Stored items:
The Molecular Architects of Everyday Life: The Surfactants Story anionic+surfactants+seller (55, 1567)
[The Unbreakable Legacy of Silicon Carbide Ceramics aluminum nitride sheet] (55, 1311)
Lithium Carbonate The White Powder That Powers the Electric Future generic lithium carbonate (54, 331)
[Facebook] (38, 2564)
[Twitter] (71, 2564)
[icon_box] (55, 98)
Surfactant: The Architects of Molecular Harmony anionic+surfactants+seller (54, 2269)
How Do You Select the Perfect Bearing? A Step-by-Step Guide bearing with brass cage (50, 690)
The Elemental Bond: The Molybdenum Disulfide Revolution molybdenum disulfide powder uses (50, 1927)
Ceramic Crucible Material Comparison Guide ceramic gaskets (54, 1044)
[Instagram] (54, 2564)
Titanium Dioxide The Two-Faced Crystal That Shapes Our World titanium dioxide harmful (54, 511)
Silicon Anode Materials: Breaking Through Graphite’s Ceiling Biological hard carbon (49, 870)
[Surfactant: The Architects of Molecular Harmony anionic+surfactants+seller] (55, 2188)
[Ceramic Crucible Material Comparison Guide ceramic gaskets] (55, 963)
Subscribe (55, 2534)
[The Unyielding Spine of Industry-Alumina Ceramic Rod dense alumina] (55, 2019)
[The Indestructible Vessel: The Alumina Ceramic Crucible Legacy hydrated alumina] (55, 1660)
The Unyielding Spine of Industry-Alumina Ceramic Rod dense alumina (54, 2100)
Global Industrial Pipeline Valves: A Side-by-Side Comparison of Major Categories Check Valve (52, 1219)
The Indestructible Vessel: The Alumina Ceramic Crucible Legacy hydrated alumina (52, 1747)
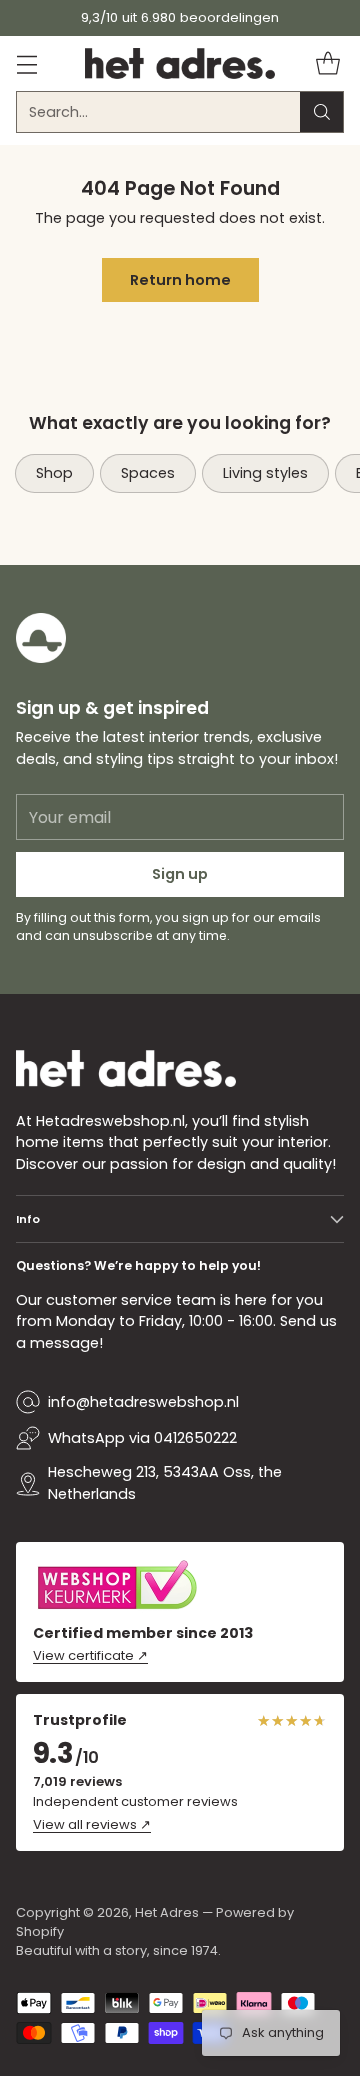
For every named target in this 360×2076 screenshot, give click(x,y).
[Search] (322, 112)
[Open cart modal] (327, 63)
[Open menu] (26, 63)
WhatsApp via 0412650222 (142, 1438)
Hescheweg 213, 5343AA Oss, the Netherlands (165, 1483)
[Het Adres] (180, 64)
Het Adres (167, 1912)
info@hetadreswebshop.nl (143, 1402)
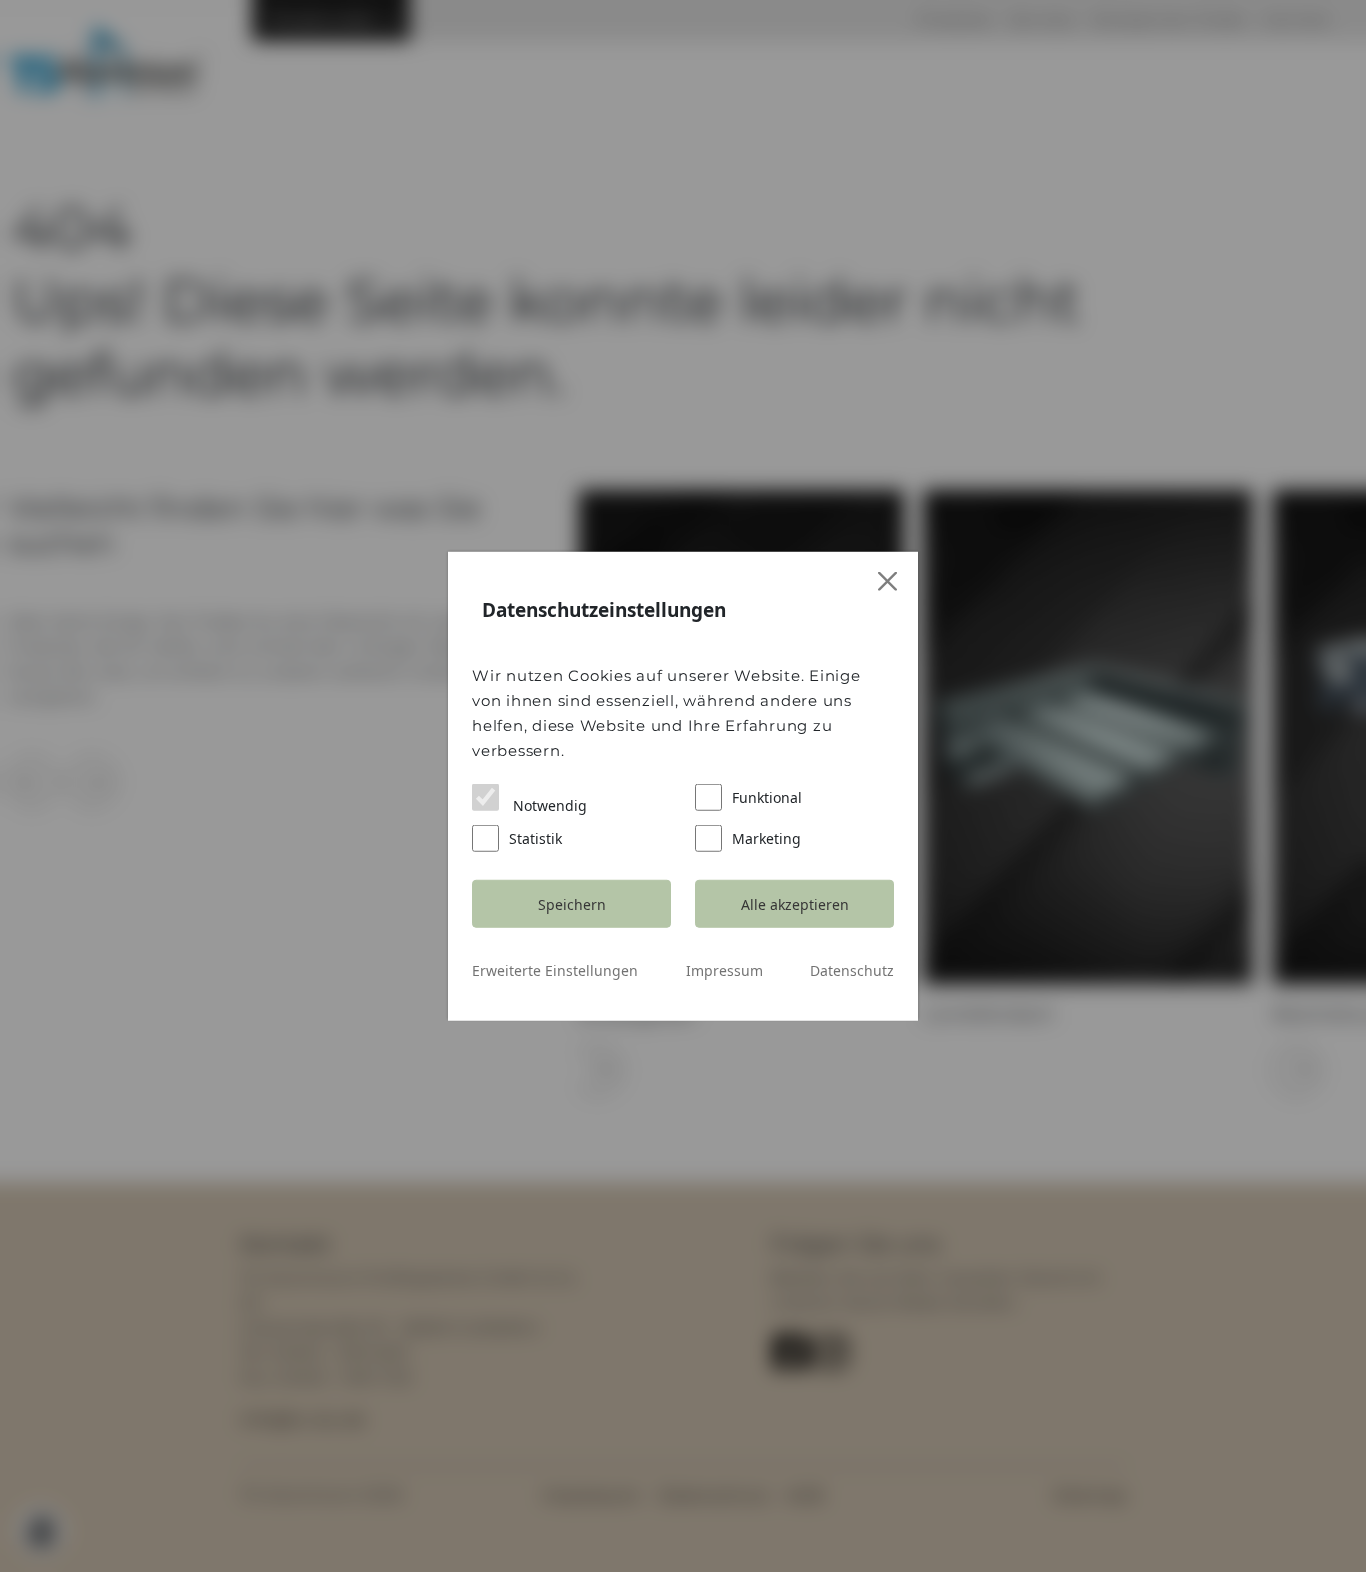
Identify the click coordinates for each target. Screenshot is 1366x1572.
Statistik (535, 838)
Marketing (766, 838)
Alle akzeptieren (795, 903)
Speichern (572, 903)
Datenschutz (852, 970)
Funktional (767, 797)
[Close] (888, 581)
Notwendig (548, 805)
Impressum (724, 970)
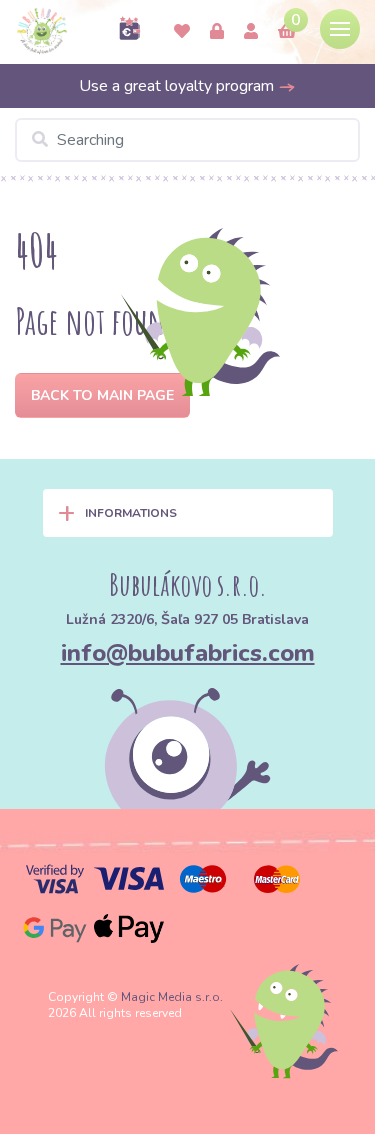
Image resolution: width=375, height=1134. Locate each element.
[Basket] (287, 32)
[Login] (217, 32)
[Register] (251, 32)
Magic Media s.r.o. (172, 997)
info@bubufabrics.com (188, 653)
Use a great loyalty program (178, 86)
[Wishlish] (182, 32)
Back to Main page (102, 395)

* [TASK STATEMENT]: An exact copy is needed of every line from the one holding "Funktional (767, 797)" to the end of the entries above, both ends kept and each picture dropped.

* [ANSWER SPACE]:
Funktional (767, 797)
[Close] (888, 581)
Notwendig (548, 805)
Impressum (724, 970)
Image resolution: width=375, height=1134. Locate each element.
[Basket] (287, 32)
[Login] (217, 32)
[Register] (251, 32)
Magic Media s.r.o. (172, 997)
info@bubufabrics.com (188, 653)
Use a great loyalty program (178, 86)
[Wishlish] (182, 32)
Back to Main page (102, 395)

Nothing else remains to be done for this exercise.